Japanese police run out of crimes, Nigerian Police overrun by Kidnappers
Japanese police are running out of crimes to deal with. According to local sources, there was just one fatal shooting in Japan in the whole of 2015.
“Crime rates have been falling for 13 years. The murder rate of 0.3 per 100,000 people is among the lowest in the world; in America it is almost 4. A single gun slaying was recorded for the whole of 2015. Even yakuza gangsters, once a potent criminal force, have been weakened by tougher laws and old age,” Kanako Takayama of Kyoto University told The Economist
And to keep themselves busy, the Japanese police are becoming more inventive about what constitutes a crime. Takayama reveals that there was a case of the arrest of a group of people who had shared the cost of renting a car. The Japanese police deemed the arrangement an illegal taxi.
In some local government areas of the country, some Japanese police have begun prosecuting people who ride their bicycles through red lights.

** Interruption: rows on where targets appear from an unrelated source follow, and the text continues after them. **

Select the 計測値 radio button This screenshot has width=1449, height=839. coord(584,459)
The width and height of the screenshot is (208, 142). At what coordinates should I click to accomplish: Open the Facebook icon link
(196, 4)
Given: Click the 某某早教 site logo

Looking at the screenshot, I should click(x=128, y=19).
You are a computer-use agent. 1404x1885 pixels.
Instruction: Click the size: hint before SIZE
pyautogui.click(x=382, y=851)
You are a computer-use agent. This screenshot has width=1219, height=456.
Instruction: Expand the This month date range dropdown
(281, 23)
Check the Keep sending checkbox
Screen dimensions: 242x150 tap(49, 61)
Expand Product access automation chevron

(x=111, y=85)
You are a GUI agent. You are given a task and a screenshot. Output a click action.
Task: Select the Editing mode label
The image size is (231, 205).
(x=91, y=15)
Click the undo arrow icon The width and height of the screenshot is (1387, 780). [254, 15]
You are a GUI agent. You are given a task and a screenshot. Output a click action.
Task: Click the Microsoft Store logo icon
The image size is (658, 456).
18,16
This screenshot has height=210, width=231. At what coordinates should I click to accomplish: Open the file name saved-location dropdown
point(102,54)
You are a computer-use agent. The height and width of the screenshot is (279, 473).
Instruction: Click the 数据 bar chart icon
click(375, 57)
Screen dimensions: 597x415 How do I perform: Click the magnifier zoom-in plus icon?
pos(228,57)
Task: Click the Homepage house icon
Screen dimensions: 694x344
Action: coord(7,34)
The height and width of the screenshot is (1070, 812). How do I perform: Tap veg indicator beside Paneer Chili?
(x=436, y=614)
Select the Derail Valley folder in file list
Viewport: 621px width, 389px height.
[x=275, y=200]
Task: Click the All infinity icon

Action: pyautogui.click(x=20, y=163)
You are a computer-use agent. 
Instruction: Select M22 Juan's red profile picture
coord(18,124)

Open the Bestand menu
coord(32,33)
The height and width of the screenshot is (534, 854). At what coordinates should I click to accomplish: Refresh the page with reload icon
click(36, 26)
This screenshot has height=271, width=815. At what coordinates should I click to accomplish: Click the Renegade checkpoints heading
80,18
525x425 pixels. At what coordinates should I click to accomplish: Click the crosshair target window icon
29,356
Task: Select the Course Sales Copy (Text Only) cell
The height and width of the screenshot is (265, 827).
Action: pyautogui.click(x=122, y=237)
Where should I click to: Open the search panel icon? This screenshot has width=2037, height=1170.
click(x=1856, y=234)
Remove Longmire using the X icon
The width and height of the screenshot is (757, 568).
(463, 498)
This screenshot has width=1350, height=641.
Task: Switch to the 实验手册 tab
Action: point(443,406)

In 2015, a man was arrested for scribbling Adolf Hitler moustaches onto posters of Shinzo Abe, the prime minister. And some detectives have started appearing without permission on university campuses, to monitor “troublesome” students.
The Japan Times was first to expose how police were stretching their mandate in “Creating laws out of thin air.”
Despite the falling crime rate, the Japanese police are growing in numbers. Japan now has over 259,000 uniformed officers, which is 15,000 more than a decade ago, when crime rates were far higher.
Nigerian Police
But while Japanese police are running out of crimes to fight, Nigerian Police have been overrun with myriads of criminal activities such as kidnapping and armed robbery.
No wonder the arrest On 11 June 2017 of Nigeria’s most notorious kidnapper Evans by the Intelligence Response Team of the Nigerian police was celebrated with trophy selfies splattered all over social media, an action that was heavily criticised by superstar nollywood actress Kate Henshaw, lambasting Nigerian police as unprofessional.
But the Japanese police have one thing in common with their Nigerian counterpart: they are oddly inefficient, according to The Economist. Even though there are so many officers and so few crimes, they solve less than 30% of them. Confessions, often made under duress, form the basis of most criminal prosecutions. The courts dismissed the case of the beer thief in Kagoshima, despite all the work that went into it.
“Japan is almost crime-free not thanks to the police,” says Yoshihiro Yasuda, a campaigning lawyer, to The Economist “but because people police themselves.”